The morning after my “day of onsens” I awoke in a little Beppu ryokan smelling strongly of rotten eggs.
…From all the minerals in the onsen.
But unlike the day before, when I lazily passed the morning in bed and at Starbuck’s, this time I couldn’t wait to get outside.
I headed straight to the monkey mountain, one stop away from Beppu on the JR line. It had more monkeys than I’ve ever seen. Thousands.
And during feeding time, they literally piled 3 layers high while stampeding to grab every last food pellet.
I spent quite a few hours up there walking around, taking pictures, chatting with a group of students from APU and one of the staff members.
Before hiking down and catching a train to my next stop: Shimonoseki.
Shimonoseki is the last city at the extreme Western tip of Honshu, Japan’s main island, and an important connecting point to South Korea (you can get there in a matter of hours on a high-speed hydrofoil). It’s also separated from the island of Kyushu only by a very narrow strait, which you can cross either via a highway bridge or an underwater foot tunnel. I thought it might be a quick and interesting stop on my way back to walk across, under the water.
So although my Lonely Planet suggested taking a bus from Shimonoseki station to the tunnel entrance I decided to go by foot. I’ve found that while traveling, the coolest experiences often pop up in the most unexpected places.
This was not one of those cases.
The walk was just as long and uninteresting as LP suggested – scarcely even a restaurant to stop and eat at. Just big office buildings and apartments for about an hour and a half. Oh well 😛
Finally I located the bridge, and the elevators down to the tunnel.

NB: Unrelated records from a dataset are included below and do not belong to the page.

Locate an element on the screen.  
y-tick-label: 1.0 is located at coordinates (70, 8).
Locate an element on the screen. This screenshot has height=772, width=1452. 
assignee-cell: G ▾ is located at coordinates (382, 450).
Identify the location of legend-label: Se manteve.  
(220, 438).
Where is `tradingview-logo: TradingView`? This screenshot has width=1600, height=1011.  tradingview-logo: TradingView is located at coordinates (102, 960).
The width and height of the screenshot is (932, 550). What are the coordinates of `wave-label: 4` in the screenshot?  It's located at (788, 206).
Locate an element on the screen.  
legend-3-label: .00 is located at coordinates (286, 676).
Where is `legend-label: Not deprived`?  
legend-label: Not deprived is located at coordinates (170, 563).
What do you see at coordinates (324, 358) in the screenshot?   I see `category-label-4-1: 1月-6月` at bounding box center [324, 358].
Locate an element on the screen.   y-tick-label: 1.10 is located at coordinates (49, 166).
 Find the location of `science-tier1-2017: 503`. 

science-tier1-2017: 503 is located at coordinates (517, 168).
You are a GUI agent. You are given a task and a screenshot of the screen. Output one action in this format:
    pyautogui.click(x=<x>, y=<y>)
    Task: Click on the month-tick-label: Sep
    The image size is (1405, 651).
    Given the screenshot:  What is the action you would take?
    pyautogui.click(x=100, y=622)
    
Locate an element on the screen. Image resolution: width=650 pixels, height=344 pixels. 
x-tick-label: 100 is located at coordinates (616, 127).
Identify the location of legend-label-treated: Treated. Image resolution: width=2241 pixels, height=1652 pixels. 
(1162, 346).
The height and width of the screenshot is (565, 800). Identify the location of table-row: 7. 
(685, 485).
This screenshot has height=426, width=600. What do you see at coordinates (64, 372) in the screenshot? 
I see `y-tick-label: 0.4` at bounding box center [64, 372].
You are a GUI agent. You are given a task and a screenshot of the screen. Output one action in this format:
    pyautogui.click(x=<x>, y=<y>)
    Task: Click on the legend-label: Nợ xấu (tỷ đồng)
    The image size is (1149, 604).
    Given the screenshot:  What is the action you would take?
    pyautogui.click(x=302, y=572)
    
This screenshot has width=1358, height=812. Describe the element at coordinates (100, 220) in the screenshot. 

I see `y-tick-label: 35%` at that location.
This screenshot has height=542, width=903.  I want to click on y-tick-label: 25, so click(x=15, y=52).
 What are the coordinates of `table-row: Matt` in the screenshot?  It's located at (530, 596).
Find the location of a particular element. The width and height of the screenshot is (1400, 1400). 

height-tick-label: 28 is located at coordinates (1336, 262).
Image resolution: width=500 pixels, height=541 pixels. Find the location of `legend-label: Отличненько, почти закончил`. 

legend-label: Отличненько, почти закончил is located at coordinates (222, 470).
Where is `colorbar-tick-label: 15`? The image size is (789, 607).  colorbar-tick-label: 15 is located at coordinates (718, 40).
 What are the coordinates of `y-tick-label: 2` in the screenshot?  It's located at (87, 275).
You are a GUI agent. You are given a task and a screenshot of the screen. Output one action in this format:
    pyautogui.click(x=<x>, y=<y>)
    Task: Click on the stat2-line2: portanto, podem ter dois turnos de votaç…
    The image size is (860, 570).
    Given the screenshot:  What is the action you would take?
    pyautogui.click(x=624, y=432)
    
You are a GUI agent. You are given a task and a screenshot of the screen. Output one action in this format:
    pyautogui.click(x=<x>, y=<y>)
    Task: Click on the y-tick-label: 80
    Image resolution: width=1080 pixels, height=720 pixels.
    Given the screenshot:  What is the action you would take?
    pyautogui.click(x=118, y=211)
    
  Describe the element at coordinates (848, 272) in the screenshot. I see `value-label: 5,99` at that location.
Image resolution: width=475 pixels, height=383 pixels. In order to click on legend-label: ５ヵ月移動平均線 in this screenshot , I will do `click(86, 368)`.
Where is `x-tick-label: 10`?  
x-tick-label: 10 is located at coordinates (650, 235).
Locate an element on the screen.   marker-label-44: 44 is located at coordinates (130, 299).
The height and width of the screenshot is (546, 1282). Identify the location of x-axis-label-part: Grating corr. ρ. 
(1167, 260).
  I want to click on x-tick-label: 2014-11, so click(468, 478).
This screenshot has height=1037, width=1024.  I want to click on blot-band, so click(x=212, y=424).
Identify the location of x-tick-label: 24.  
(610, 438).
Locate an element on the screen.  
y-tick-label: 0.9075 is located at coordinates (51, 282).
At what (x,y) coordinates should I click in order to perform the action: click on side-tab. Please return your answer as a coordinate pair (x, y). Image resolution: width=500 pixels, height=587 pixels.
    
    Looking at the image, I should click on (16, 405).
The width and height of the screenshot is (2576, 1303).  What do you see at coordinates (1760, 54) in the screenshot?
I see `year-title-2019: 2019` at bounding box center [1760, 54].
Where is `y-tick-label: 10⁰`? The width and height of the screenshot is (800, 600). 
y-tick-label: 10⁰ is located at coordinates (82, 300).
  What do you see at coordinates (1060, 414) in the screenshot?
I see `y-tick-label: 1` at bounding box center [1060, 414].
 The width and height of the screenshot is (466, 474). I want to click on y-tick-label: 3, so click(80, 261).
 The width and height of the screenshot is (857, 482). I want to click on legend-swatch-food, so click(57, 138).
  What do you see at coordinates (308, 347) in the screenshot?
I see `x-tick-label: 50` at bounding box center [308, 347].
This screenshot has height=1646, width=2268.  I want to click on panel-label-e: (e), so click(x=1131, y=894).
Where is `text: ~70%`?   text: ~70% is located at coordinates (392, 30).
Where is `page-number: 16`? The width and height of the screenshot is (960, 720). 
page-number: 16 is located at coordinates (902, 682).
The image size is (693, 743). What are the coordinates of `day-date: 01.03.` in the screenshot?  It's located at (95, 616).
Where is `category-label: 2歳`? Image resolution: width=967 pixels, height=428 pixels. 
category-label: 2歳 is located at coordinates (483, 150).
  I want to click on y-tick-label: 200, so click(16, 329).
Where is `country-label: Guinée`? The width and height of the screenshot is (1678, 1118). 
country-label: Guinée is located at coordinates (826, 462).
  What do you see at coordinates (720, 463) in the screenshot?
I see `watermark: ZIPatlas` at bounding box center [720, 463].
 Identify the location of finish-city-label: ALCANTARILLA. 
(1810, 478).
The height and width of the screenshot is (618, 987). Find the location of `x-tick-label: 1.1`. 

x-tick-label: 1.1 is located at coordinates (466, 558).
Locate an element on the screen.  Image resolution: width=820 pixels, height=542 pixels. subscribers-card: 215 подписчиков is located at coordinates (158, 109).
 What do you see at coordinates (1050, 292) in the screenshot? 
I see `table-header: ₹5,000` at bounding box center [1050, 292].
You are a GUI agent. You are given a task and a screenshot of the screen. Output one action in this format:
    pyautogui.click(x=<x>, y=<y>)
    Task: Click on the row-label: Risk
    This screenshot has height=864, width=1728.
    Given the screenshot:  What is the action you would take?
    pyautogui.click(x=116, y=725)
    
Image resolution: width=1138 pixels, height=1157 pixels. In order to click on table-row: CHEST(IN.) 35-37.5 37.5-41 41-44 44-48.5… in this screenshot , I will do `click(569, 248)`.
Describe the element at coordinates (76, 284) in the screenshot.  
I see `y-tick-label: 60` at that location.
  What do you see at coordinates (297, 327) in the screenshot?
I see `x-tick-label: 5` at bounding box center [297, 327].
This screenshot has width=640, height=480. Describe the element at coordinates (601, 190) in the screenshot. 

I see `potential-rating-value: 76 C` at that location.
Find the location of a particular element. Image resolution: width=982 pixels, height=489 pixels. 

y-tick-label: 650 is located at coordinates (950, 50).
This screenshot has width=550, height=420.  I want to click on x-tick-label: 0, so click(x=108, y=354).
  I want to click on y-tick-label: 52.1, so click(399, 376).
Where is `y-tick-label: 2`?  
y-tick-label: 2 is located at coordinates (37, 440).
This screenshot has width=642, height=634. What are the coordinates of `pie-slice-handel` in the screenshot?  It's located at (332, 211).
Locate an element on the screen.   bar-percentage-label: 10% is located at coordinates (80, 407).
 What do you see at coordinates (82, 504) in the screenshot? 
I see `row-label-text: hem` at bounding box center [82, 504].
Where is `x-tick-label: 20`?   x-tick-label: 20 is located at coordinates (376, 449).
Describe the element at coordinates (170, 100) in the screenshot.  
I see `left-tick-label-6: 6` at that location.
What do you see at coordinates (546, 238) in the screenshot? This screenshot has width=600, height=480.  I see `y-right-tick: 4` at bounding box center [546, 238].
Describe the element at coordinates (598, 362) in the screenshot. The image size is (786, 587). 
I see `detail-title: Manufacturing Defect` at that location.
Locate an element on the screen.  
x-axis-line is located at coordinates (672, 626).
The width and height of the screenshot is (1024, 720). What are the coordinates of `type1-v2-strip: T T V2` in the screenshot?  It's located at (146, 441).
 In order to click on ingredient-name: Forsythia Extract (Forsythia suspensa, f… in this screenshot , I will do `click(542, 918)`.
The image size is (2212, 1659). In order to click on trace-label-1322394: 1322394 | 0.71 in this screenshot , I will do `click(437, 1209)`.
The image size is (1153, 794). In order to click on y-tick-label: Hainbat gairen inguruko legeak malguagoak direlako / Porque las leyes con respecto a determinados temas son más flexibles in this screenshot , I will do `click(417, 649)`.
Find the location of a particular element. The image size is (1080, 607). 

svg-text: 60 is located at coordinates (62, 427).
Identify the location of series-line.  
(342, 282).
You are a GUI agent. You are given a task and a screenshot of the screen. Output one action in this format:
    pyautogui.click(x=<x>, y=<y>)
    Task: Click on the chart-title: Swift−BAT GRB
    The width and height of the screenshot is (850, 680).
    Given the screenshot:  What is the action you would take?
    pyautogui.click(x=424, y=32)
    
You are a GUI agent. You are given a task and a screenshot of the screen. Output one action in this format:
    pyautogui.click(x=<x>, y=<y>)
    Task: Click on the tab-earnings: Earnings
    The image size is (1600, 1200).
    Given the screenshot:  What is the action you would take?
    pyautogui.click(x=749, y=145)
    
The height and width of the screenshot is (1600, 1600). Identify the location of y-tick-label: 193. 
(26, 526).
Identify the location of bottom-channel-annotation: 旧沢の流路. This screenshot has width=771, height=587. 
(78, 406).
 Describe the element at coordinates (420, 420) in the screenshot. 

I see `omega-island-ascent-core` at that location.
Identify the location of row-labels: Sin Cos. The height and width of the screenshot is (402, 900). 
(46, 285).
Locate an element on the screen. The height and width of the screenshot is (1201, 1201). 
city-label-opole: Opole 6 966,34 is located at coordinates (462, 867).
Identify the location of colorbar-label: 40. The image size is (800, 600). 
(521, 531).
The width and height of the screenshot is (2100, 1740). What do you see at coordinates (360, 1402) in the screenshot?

I walked across, snapped some pictures from the opposite side, and walked back.
Although I still had a full day on my railpass, after a small amount of debate (about going back to Hakata for one more bowl of that nation-wide famous ramen) I decided to just return home to Kyoto.
It may not seem like it from all the events listed in Japan Notes 2-4, but by end of this trip through Kyushu I’d really started to feel like I’ve done everything I want to do at this end of the country. Whenever I finished an activity I found myself struggling to figure out what to do next. That’s not to say there’s nothing I haven’t seen down here; just that with all the places I’ve never been, I think it’s time to call it quits on Kyushu.